● **What the task asks**: Retype precisely the section of the data that starts at the line containing "Expand the Bind Account option arrow" and runs to its final line, ends included.

● **Given records**:

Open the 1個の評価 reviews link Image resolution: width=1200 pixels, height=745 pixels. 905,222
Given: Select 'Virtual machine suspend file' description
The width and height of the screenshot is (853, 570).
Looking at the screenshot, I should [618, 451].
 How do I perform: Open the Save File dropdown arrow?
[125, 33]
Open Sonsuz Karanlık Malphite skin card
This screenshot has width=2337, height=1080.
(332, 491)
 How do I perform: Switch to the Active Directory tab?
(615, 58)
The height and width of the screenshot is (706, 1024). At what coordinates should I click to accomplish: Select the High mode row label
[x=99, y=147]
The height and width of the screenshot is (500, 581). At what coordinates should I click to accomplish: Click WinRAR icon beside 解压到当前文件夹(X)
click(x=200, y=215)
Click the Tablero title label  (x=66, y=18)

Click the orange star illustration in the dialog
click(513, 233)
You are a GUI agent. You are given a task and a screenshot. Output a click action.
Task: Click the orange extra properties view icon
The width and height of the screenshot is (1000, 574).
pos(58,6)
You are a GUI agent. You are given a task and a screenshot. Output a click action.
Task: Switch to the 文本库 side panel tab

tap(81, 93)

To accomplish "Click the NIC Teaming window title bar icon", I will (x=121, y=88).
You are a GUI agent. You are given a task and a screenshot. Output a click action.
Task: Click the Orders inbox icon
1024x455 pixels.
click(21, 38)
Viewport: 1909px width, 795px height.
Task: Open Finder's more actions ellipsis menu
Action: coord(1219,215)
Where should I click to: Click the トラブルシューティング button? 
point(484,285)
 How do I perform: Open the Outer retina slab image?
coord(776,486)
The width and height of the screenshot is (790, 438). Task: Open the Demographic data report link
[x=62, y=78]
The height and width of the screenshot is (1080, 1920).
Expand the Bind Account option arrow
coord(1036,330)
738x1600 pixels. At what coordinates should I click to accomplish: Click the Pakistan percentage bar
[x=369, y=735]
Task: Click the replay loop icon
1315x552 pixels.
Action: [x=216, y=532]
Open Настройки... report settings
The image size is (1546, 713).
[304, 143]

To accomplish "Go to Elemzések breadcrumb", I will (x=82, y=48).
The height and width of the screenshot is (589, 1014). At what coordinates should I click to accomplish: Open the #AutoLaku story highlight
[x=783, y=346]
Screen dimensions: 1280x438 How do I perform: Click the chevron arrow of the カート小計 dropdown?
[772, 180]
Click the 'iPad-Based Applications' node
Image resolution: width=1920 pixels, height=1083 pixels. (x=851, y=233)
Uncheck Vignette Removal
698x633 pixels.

● **Answer for the task**:
Expand the Bind Account option arrow
coord(1036,330)
738x1600 pixels. At what coordinates should I click to accomplish: Click the Pakistan percentage bar
[x=369, y=735]
Task: Click the replay loop icon
1315x552 pixels.
Action: [x=216, y=532]
Open Настройки... report settings
The image size is (1546, 713).
[304, 143]

To accomplish "Go to Elemzések breadcrumb", I will (x=82, y=48).
The height and width of the screenshot is (589, 1014). At what coordinates should I click to accomplish: Open the #AutoLaku story highlight
[x=783, y=346]
Screen dimensions: 1280x438 How do I perform: Click the chevron arrow of the カート小計 dropdown?
[772, 180]
Click the 'iPad-Based Applications' node
Image resolution: width=1920 pixels, height=1083 pixels. (x=851, y=233)
Uncheck Vignette Removal
698x633 pixels.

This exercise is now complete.